October 6th, 2015 at 4:48 PM ^
If you have learned anything these past couple of weeks, sometimes teams play poorly against inferior competition.
The 2014 Arizona defense gave up 24 points to Oregon, 28 to USC, 17 to UCLA, 10 to Utah. By all means I'll admit they get hammered sometimes, but no more than other teams when they run into elite offenses. But you are being intellectually lazy because you want to prove a point and conflate 2015 with 2014. So...whatever. Probably not going to convince you anyway regardless of the facts.
UM lost a backup DL who people expected to be good; Arizona lost its defending Pac-12 defensive player of the year for stretches of the season and is just getting him back. They might also be a bit down; UM has played 5 games thus far. Let's see how they look against MSU and OSU before we assume they are unstoppable.
October 6th, 2015 at 8:50 PM ^
Arizona is currently 97th in rushing defense, 103rd in pass defense, 110th in total defense, and 106th in scoring defense. Looking for some tempo-adjusted stats I see that they're 113rd in third-down defense and 122nd in red-zone defense. They haven't played a particularly difficult schedule, either--their SOS at Massey is 44th.
Three of their four FBS opponents so far have had their highest point total of the season against UA.
FEI stats aren't out yet, but their defense ranks 97th at Massey (which at least is schedule-adjusted), worse than all P5 teams except Kansas and Texas Tech.
I think it's fair to say they've suffered more hammering than the average team.
October 6th, 2015 at 9:19 PM ^
My point was that last year's defense was quite good, but that this year's defense has struggled mightily (though UCLA and Stanford have put the spikes to a number of teams).
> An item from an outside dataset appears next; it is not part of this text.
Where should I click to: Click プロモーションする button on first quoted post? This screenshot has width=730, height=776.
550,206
The premise of this whole discussion was that the 3-3-5 was an inferior defense that could never work against major-college competition, and I provided evidence that, when deployed properly and with solid talent, it could be pretty good, especially when coupled with a dynamic offense.
October 7th, 2015 at 11:15 AM ^
Arizona isn't just missing one of it's best LB's, though. They are missing all of their starting LBs, one of which was the best defensive player in the country last year. He's been replaced by a walk-on.
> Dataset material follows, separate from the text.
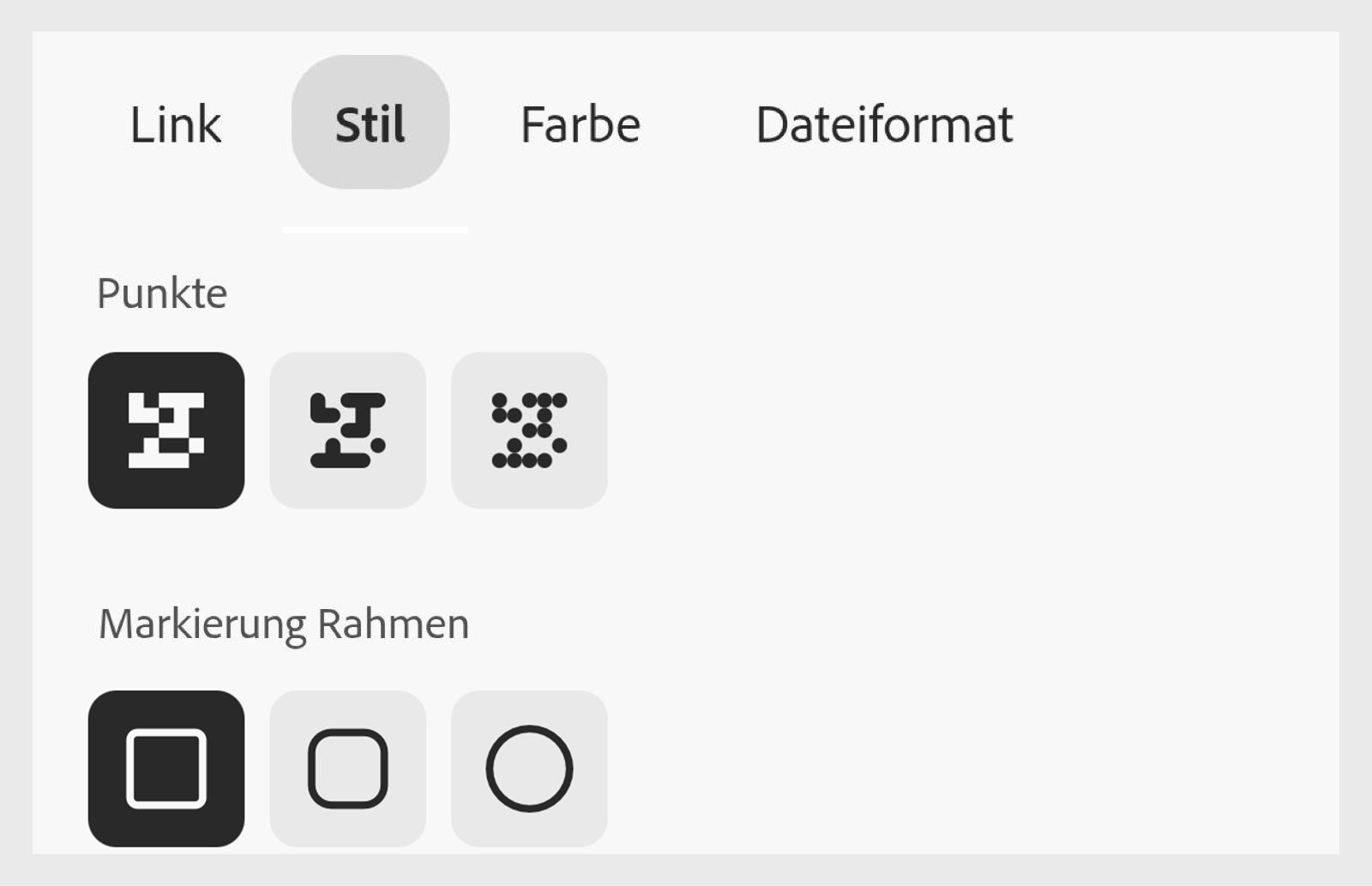The width and height of the screenshot is (1372, 886).
Task: Click the highlighted marker frame option
Action: pyautogui.click(x=167, y=768)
And you're hand waving of FEI with no explanation is pretty laughable.
October 7th, 2015 at 11:20 AM ^
No, it is not a viable defense when ran properly.
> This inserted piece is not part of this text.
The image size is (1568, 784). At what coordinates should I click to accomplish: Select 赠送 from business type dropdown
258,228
A whole mess of NFL teams would disagree. The Broncos play more 3-3-5 than any other defensive look.
October 6th, 2015 at 4:01 PM ^
They were FEI 27, S&P+ 48. I'd use them in concert as just using 1 can overstate or understate a team. Basically their defense last year was Michigan level (UM was 35-40). They played a lot better offenses on average than UM faced in 2014.
They played Oregon twice, a very potent ASU offense, Boise State, a potent UCLA offense with a NFL QB, the craziness that is Washington State, Jared Goff of Cal (potential 1st rounder next year), and USC. So you can't just look at points - UM's defense would have had a lot of trouble with those offenses too.
They had a solid top half of the Pac 12 defense last year. This year it's shit.
October 6th, 2015 at 9:19 PM ^
They were 7th in the PAC last year in defensive FEI; they were 7th in S&P+.
There are 12 teams in the conference--that's not top half.
October 6th, 2015 at 6:41 PM ^
Why are you bringing up Temple?
October 6th, 2015 at 3:23 PM ^
This is so mind-blowingly wrong its staggering that you actually vomited it out into the world.
October 6th, 2015 at 3:34 PM ^
Except it really isn't. Last year, Arizona gave up 38 to BSU, 51 to Oregon, 35 to ASU, 37 to WSU, and 45 to Cal. I don't care how advanced your metric is, those are some shit numbers.
Arizona has now given up 300 points in its last 8 games. THREE HUNDRED.
October 6th, 2015 at 4:03 PM ^
At the rate we're going it'll be 3 years before Michigan gives up that many points. Bowl games and playoffs excluded.
October 6th, 2015 at 4:38 PM ^
For comparison, UM's defense has given up 98 in their last 8 games.